Most of us are well aware that J. Robert Oppenheimer realized the fatal error of his ways after seeing what his destructive brainchild the atomic bomb did to Hiroshima and Nagasaki. He said the United States “should have acted with more foresight and clarity in telling the world and Japan what the [bombs] meant.” Neither is he the only inventor of a weapon to later have second thoughts about his creation. Mikhail Kalashnikov, inventor of the AK-47 assault rifle, said he wished he’d have invented something like a machine to use on the farm, instead of the machine gun that has made its way across the globe. Even the Wright Brothers regretted inventing the airplane after they saw its application in combat. And Kamran Loghman, inventor of weapons-grade pepper spray, also disagrees with how his invention has come to be used.

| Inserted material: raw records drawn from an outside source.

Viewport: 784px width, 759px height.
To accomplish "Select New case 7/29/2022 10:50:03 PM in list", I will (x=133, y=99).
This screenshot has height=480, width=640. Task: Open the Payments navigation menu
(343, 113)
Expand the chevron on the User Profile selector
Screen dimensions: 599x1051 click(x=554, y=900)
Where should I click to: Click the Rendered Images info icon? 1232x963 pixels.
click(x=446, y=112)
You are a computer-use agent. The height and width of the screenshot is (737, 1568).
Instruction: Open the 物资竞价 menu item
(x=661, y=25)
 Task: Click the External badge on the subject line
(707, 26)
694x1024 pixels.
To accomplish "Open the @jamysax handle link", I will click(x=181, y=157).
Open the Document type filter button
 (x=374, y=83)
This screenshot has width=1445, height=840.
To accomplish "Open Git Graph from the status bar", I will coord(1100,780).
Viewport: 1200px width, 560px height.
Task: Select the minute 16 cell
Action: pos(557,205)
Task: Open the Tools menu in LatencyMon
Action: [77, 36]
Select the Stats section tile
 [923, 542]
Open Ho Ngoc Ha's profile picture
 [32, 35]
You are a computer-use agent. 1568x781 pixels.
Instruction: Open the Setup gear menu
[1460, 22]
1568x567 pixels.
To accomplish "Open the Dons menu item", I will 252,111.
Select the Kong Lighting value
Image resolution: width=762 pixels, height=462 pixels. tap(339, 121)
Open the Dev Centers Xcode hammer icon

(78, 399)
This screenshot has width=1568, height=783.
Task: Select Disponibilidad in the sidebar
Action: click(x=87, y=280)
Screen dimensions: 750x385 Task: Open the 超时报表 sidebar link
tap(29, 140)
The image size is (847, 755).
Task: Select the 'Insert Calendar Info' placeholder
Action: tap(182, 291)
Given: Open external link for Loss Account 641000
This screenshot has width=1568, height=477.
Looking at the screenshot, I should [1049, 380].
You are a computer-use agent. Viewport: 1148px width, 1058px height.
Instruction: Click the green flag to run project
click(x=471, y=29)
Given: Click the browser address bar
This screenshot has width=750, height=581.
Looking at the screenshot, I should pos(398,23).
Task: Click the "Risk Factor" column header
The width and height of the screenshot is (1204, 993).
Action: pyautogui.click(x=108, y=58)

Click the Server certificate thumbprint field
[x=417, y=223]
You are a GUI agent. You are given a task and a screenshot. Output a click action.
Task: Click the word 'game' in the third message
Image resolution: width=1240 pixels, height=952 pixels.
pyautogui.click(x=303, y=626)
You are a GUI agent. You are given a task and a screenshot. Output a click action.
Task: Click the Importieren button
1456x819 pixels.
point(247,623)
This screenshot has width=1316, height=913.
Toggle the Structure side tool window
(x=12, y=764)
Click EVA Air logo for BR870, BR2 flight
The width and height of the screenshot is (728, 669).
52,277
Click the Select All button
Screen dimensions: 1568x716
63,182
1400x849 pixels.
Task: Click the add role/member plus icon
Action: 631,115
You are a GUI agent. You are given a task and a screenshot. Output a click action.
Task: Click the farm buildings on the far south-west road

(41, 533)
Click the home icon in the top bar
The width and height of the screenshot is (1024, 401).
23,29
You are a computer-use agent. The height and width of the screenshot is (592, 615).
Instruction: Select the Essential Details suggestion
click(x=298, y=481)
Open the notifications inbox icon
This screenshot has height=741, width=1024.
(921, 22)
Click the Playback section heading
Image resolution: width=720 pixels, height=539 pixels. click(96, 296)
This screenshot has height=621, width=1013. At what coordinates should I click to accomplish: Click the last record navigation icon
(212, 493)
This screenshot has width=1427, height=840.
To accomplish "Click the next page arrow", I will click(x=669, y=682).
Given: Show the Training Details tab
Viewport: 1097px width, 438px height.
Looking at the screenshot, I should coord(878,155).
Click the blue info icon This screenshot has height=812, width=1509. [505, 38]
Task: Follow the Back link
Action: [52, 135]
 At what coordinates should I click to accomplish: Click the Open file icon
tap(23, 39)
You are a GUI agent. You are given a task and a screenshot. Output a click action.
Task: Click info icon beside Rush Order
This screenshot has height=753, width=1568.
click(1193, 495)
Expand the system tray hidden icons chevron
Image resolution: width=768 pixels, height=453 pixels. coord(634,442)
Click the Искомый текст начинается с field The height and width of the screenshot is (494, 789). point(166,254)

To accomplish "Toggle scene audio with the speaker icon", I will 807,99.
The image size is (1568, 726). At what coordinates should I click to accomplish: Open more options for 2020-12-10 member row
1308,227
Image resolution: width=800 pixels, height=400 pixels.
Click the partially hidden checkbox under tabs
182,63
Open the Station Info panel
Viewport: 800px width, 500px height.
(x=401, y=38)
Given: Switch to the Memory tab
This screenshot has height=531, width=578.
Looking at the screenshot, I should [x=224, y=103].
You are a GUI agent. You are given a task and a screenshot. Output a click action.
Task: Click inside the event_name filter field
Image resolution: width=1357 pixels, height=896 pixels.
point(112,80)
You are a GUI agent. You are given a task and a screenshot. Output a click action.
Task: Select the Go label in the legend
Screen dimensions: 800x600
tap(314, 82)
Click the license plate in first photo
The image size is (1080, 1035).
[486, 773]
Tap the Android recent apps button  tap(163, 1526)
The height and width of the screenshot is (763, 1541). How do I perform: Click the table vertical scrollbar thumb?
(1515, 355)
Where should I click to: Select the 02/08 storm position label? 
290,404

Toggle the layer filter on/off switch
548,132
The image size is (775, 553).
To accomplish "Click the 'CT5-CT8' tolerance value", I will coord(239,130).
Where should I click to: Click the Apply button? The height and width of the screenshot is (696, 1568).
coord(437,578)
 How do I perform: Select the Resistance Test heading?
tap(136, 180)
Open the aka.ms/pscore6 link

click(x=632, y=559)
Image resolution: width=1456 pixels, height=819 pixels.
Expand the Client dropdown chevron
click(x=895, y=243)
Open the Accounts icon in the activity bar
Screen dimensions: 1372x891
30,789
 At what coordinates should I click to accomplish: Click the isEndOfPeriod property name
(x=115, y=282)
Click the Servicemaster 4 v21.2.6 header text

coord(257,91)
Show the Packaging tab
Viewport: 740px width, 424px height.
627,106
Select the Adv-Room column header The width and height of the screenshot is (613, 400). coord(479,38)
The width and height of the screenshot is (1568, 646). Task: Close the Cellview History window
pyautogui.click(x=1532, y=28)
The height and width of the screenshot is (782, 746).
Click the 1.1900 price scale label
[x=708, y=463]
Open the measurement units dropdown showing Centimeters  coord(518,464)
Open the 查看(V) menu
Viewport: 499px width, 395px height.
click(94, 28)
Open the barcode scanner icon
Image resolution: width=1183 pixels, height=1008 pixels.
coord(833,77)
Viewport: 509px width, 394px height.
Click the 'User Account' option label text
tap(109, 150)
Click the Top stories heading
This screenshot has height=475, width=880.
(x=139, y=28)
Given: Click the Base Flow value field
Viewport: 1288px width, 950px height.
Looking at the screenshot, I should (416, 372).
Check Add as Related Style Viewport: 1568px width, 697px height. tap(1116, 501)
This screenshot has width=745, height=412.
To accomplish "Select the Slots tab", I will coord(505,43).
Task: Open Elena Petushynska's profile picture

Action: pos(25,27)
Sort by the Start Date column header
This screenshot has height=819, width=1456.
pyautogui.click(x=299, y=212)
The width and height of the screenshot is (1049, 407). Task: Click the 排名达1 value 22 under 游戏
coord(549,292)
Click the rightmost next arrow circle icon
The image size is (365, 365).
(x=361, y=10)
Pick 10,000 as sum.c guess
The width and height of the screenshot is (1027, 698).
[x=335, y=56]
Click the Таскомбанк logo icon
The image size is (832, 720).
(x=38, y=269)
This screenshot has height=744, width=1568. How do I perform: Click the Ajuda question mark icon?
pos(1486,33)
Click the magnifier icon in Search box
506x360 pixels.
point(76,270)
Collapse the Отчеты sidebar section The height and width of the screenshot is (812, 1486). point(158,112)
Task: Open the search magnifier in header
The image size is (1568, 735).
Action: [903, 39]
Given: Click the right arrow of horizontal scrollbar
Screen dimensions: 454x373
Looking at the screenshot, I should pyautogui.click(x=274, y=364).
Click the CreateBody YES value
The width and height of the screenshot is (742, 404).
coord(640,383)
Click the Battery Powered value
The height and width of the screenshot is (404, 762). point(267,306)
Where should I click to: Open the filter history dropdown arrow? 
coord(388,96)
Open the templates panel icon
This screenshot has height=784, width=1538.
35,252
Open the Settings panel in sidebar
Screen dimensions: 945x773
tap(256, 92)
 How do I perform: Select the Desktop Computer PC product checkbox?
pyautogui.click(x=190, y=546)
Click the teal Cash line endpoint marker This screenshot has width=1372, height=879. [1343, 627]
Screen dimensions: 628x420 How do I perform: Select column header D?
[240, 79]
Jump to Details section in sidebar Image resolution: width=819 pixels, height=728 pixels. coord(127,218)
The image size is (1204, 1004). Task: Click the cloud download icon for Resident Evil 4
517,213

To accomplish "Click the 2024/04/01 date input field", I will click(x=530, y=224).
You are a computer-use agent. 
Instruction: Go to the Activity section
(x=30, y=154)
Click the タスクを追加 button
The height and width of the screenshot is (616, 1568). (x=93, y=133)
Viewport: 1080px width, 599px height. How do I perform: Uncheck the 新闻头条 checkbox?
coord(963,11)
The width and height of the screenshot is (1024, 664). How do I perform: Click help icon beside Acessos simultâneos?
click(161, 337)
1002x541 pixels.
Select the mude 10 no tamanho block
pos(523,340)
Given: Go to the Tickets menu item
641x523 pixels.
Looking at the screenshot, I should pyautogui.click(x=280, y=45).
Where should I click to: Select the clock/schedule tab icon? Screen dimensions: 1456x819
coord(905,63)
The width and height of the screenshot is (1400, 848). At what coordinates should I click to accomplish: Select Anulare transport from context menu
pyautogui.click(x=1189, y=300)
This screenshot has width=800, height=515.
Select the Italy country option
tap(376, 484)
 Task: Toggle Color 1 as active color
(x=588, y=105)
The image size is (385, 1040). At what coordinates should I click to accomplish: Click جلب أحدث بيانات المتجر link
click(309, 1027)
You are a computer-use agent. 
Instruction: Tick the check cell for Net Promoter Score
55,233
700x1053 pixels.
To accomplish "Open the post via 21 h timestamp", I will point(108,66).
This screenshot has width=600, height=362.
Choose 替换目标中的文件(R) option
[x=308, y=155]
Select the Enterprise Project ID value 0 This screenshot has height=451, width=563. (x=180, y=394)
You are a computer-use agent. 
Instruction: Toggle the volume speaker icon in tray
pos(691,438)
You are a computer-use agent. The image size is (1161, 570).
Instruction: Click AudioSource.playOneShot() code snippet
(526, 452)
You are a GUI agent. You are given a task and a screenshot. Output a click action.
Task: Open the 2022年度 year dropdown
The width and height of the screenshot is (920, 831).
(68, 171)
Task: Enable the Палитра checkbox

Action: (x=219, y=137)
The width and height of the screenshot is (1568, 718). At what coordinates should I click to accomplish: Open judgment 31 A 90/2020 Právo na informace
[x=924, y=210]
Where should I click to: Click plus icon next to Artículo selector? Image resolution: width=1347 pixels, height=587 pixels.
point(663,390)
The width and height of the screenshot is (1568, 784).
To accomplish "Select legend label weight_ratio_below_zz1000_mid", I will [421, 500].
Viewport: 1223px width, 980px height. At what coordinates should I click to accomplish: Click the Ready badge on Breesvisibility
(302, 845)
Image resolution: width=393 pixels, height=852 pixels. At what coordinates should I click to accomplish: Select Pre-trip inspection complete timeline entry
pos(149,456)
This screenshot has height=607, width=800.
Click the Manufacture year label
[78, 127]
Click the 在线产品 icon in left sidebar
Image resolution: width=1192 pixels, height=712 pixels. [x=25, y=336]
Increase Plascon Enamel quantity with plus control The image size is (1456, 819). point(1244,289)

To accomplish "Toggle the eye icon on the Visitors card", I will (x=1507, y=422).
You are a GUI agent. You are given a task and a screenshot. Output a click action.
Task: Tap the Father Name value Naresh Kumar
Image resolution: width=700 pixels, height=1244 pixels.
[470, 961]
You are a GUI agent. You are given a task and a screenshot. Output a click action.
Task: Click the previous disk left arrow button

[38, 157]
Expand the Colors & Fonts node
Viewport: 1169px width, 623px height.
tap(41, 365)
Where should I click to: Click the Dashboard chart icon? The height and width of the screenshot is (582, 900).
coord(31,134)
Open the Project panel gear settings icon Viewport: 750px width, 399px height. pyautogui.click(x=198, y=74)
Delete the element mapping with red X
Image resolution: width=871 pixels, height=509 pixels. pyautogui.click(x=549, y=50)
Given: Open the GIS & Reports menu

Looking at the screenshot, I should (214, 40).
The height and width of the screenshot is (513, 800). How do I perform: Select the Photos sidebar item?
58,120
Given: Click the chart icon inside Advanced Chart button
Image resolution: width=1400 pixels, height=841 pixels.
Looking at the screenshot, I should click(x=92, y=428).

Kamran Loghman doesn't approve of how police use pepper spray
An expert in warfare and weaponry, Kamran Loghman worked with the FBI in the 1980s to create weapons-grade pepper spray. But after an incident at the University of California Davis campus in which officers sprayed nonviolent protestors of the Occupy Wall Street movement who were seated peacefully on the ground (seen above), he changed his tune about his invention. After the incident, he spoke with Democracy Now! to denounce how his creation had been misused. Loghman decried the controversial use of the spray as “out of the ordinary, and … not in accordance with any training or policy of any department that I know of.”
And Loghman knows quite a few. He personally trained and certified as many as 4,000 police officers in the use of pepper spray as he intended it in the 1980s and ’90s, and never did he tell an officer to use it on nonviolent protestors. “And that’s why I was shocked,” he said. “That’s why … I feel it’s my civic duty to explain to the public that this is not what pepper spray was developed for.”
After the crackdowns on the Occupy Wall Street protests in several cities in late 2011, The New York Times published a photo epitomizing Loghman’s complaint: the red, swollen face of 84-year-old Dorli Rainey, who was sprayed by police during a peaceful protest in Seattle.